Conrad Henry Moehlman, 1952

Conrad Henry Moehlman (May 26, 1879 – September 19, 1961) was an American professor of church history at Colgate Rochester Divinity School, where he was emeritus professor. A Baptist and known as theologically liberal, he was a strong proponent of the separation of church and state and wrote a number of books on religion and education, church history, and Christianity.

== Life ==
Moehlman was born in Meriden, Connecticut. He graduated from the University of Michigan in 1902 with a Bachelor of Arts degree. He received a Bachelor of Divinity degree from the Baptist Rochester Theological Seminary in 1905 and two years later, began teaching Hebrew and Old Testament history there. Moehlman received his PhD from the University of Michigan in 1918. After the departure of Walter Rauschenbusch, Moehlman became the professor of church history at Rochester, which later merged with Colgate University. An active member of the American Society of Church History, Moehlman was the organization's president in 1933.

After retiring from Colgate Rochester in 1944, he went on to teach at the University of Rochester, University of Southern California and Oberlin College. He taught in fields such as Hebrew literature, Biblical languages, New Testament interpretation, and church history.

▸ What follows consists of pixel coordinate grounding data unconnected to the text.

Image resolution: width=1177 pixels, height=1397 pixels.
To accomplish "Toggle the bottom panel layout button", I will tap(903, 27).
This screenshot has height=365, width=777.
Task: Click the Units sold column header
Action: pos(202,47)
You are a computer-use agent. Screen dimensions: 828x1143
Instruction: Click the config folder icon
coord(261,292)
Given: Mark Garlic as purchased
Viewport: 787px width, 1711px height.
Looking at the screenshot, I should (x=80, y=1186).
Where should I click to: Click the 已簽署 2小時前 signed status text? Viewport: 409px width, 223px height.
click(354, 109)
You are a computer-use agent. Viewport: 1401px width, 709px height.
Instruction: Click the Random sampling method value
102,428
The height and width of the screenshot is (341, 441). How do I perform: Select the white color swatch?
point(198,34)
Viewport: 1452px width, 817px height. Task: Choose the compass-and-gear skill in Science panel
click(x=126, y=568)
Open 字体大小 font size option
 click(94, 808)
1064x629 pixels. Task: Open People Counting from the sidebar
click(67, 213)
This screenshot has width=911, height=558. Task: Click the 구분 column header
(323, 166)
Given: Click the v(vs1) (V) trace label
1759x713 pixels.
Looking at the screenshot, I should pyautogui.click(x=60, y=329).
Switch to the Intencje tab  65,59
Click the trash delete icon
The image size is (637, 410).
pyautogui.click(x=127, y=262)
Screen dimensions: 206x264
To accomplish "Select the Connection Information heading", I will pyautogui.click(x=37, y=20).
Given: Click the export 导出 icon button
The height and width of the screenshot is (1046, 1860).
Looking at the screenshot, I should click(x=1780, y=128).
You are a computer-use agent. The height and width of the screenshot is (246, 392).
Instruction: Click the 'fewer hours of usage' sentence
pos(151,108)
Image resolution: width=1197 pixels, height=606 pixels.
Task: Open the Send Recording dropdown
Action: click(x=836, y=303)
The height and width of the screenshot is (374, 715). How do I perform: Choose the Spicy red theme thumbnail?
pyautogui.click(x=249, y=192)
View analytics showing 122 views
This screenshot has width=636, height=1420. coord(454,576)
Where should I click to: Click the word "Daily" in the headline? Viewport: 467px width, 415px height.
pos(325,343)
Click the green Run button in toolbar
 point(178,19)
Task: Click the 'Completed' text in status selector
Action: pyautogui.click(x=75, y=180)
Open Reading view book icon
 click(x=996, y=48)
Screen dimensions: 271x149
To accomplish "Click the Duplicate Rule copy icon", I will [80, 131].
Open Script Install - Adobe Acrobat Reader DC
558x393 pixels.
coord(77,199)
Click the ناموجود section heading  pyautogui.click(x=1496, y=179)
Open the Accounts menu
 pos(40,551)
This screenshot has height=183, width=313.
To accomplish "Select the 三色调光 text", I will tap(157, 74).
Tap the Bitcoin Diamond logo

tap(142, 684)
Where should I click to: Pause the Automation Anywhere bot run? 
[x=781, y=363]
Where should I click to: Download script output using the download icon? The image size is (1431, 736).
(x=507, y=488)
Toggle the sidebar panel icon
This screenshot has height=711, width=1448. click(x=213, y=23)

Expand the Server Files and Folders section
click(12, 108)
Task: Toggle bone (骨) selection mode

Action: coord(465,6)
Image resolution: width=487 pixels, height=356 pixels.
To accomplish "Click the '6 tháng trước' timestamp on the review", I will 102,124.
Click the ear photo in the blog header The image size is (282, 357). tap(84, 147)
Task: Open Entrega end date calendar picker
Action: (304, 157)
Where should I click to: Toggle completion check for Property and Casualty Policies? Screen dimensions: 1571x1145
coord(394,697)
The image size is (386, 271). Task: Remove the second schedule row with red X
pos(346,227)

Theologically liberal, Moehlman was dedicated to the separation of church and state. He wrote a number of books on Christianity, religion and education, and church history. His book The Christian-Jewish Tragedy: A Study in Religious Prejudice (1933—see Publications below) was praised by Rabbi Philip S. Bernstein in a letter to the editor, Democrat & Chronicle, Rochester, NY, September 25, 1961: "He was the first American Christian scholar to undertake a serious study of the impact of religious teaching on religious prejudice... He demonstrated the effect of certain Christian doctrines and observances on ani-Semitism.... Many were shocked to learn that ancient phrases to which they had long been habituated, created and perpetuated ugly stereotypes of other groups.... He possessed absolute intellectual integrity, with the moral courage to back it up." See also his article, "Contemporary American Protestantism and Anti-Semitism," in Religious Education (39:2, 1944, pp. 82–83).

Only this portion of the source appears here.